[RECORDS FOR THE TASK]
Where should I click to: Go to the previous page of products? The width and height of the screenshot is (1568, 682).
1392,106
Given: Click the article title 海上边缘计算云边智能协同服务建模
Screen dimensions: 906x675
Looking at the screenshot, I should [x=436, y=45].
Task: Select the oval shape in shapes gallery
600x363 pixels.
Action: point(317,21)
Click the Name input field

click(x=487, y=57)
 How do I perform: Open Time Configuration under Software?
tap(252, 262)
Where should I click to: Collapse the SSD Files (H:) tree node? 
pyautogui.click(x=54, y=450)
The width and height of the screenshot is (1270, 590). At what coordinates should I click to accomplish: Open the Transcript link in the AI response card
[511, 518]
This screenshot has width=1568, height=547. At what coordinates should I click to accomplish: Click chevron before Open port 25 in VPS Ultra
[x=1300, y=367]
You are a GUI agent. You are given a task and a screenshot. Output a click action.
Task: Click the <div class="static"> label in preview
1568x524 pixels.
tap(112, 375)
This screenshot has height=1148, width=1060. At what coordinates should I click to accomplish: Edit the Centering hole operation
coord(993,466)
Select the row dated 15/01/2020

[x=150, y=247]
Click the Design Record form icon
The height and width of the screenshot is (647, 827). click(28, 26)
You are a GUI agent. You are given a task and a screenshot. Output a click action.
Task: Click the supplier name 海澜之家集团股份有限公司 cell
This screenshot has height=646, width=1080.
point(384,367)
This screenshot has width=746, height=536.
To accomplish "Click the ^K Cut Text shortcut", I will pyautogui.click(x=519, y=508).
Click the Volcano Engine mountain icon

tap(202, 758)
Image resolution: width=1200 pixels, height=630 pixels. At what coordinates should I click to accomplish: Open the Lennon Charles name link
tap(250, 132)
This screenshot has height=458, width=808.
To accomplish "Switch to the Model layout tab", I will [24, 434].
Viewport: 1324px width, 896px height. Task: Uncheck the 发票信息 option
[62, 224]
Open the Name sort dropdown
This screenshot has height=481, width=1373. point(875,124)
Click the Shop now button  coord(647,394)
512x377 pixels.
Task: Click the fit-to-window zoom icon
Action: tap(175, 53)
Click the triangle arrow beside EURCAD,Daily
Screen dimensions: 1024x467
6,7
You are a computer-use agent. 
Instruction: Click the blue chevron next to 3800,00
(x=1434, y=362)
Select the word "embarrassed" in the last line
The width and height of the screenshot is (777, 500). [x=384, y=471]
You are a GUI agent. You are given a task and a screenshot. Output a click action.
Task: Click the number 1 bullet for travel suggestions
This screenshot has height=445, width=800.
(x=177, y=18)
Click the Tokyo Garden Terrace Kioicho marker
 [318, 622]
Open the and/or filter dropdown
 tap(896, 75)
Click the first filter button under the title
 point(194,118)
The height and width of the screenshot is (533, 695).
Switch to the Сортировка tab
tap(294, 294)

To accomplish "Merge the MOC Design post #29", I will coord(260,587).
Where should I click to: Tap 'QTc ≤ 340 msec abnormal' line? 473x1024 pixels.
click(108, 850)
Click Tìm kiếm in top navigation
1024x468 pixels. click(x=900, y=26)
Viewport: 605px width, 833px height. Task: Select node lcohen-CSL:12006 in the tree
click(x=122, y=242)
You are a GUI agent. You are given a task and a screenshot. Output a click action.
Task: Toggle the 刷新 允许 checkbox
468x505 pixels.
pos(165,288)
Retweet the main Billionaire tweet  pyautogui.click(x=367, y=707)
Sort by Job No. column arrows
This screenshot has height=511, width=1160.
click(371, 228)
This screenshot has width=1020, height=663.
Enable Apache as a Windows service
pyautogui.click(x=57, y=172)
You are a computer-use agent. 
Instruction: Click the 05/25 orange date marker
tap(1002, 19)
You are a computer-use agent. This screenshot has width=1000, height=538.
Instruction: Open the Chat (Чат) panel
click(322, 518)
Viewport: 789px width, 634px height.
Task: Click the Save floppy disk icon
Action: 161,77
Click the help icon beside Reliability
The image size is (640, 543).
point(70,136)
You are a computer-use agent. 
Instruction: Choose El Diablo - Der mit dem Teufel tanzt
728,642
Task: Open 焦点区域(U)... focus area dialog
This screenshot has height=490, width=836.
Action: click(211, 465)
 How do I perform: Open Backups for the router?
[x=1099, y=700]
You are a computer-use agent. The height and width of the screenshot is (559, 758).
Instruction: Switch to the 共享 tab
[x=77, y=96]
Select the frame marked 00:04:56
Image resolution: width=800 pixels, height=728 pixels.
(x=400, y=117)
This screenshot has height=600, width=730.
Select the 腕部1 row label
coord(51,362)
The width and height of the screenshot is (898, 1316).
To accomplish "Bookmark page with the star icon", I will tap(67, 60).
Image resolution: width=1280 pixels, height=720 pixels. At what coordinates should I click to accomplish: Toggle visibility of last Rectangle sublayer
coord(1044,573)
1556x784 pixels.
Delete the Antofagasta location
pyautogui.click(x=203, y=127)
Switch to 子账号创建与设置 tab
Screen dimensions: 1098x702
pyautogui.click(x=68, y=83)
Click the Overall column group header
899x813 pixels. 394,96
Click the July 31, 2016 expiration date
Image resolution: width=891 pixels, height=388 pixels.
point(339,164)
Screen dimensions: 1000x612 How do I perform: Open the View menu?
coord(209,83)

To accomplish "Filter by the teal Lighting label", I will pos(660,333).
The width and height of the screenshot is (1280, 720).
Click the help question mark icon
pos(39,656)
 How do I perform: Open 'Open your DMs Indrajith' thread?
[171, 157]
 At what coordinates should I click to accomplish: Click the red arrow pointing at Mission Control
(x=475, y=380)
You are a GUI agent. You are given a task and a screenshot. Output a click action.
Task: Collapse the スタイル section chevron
[/RECORDS FOR THE TASK]
**WORK INSTRUCTION:**
Reproduce verbatim only the segment of the listing bounded by the line containing "You are a computer-use agent. The" and the line containing "The width and height of the screenshot is (1280, 720).", with both boundary lines included.

**RESPONSE TO THE TASK:**
You are a computer-use agent. The height and width of the screenshot is (559, 758).
Instruction: Switch to the 共享 tab
[x=77, y=96]
Select the frame marked 00:04:56
Image resolution: width=800 pixels, height=728 pixels.
(x=400, y=117)
This screenshot has height=600, width=730.
Select the 腕部1 row label
coord(51,362)
The width and height of the screenshot is (898, 1316).
To accomplish "Bookmark page with the star icon", I will tap(67, 60).
Image resolution: width=1280 pixels, height=720 pixels. At what coordinates should I click to accomplish: Toggle visibility of last Rectangle sublayer
coord(1044,573)
1556x784 pixels.
Delete the Antofagasta location
pyautogui.click(x=203, y=127)
Switch to 子账号创建与设置 tab
Screen dimensions: 1098x702
pyautogui.click(x=68, y=83)
Click the Overall column group header
899x813 pixels. 394,96
Click the July 31, 2016 expiration date
Image resolution: width=891 pixels, height=388 pixels.
point(339,164)
Screen dimensions: 1000x612 How do I perform: Open the View menu?
coord(209,83)

To accomplish "Filter by the teal Lighting label", I will pos(660,333).
The width and height of the screenshot is (1280, 720).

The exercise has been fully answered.